REPUBLICANS AND ISRAEL -- WILL JOURNALISTS LEARN THE RIGHT QUESTIONS?
At the Houston Feb 25th Republican debate, CNN journalist Wolf Blitzer asked about balancing support for Israel and the neutrality needed to negotiate an Israel/Palestine agreement. Mr Trump said he was the most pro-Israel candidate, but he would try to be a neutral broker. Senator Rubio said there was no neutrality and right now a Palestinian state was not possible. Senator Cruz said he would move our embassy to Jerusalem.

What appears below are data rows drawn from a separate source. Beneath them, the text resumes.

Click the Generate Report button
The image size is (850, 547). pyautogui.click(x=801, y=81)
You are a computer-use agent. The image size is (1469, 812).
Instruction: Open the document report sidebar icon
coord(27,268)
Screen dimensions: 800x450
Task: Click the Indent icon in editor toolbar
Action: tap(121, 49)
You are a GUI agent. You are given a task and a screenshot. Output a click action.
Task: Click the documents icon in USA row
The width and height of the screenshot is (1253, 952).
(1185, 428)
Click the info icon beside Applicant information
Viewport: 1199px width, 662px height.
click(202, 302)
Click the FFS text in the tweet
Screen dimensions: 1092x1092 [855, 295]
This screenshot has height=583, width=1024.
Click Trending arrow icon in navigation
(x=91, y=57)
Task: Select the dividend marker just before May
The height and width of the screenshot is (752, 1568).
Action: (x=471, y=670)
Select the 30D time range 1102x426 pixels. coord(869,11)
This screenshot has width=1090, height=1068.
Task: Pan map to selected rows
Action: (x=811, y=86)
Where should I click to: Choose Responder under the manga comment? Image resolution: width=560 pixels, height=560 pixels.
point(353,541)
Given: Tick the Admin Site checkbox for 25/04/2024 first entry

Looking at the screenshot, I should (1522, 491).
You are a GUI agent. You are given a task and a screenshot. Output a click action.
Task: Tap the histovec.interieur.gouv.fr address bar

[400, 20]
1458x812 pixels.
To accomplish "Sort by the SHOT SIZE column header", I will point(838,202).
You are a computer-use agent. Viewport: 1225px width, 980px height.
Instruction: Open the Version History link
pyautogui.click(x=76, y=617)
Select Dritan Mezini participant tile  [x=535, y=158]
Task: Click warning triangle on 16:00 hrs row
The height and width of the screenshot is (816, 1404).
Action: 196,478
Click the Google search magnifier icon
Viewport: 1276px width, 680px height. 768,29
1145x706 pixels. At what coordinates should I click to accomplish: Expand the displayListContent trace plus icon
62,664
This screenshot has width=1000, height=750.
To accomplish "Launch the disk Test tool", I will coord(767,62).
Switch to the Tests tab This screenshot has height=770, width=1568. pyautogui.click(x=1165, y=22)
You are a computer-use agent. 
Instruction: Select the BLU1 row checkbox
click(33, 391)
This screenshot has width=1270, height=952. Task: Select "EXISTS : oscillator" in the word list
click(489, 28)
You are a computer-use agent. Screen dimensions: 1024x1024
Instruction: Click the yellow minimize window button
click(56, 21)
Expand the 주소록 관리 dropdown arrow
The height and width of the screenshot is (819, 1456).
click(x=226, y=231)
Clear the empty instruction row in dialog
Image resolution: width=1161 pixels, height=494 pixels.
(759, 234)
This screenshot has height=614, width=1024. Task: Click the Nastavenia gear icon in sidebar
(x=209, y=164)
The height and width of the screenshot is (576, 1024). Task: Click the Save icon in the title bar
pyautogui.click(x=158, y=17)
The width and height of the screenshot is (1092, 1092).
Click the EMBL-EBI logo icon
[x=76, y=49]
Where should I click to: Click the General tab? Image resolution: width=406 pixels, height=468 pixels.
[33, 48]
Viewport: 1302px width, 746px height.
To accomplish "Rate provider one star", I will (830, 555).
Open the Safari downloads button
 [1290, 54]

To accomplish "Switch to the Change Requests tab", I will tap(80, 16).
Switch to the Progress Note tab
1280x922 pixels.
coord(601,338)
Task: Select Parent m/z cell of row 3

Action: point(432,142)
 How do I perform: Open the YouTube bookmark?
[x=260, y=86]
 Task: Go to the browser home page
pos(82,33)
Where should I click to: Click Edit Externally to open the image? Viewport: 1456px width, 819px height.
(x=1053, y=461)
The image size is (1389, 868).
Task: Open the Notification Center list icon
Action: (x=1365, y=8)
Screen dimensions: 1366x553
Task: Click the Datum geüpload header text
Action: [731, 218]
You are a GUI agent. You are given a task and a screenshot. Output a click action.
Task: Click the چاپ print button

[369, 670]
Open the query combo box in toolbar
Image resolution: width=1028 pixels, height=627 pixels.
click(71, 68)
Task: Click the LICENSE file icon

Senator Cruz walked out in the middle of his own speech at a historic meeting of Persecuted Christians in the Mideast in September 2014, when he was booed for assuming that all Christians in the Mideast were unqualified in their support of Israel. Rubio was right that the Palestine/Israel question is yesterday's news and has been eclipsed by the present conflict. The CNN journalist and the candidates, however, missed the much more important question about America's loyalty to Israel. Must our loyalty include approval of their deepening alliance with the Saudi royal family and the Wahhabi Sunnis who attacked us on September 11, 2001? The election has months to go and Americans need journalists as much as candidates who will reformulate our foreign policy debate in terms of the actual religious and national actors in the present conflict.
III. R&G ROUND UP
ANTHONY SCALIA: R.I.P.: A Catholic man in full. His 2013 New York magazine interview in which he schooled the interviewer on Heaven, Hell, the reality of the Devil, and being out of touch with Americans. Also, his remembrances of his granddaddy and hunting will make you think he died in the right place at the right time. A letter Scalia wrote to a preacher about the purpose of Christian funerals.
THE TRINITARIAN AND COMMUNAL ROOTS OF CATHOLIC EDUCATION: Tracey Rowland's lecture. Here is Fr James Schall's synopsis. "Friendship and Education" - a reflection by a bishop heavily influenced by John Senior and his friends at the University of Kansas.
LOOKING DOWN ON AFRICA: Fr. Rutler catches Albert Schweitzer and present-day German bishops behaving badly toward the darker-skinned sons of Adam. Americans are much closer to interracial brotherhood than our European cousins.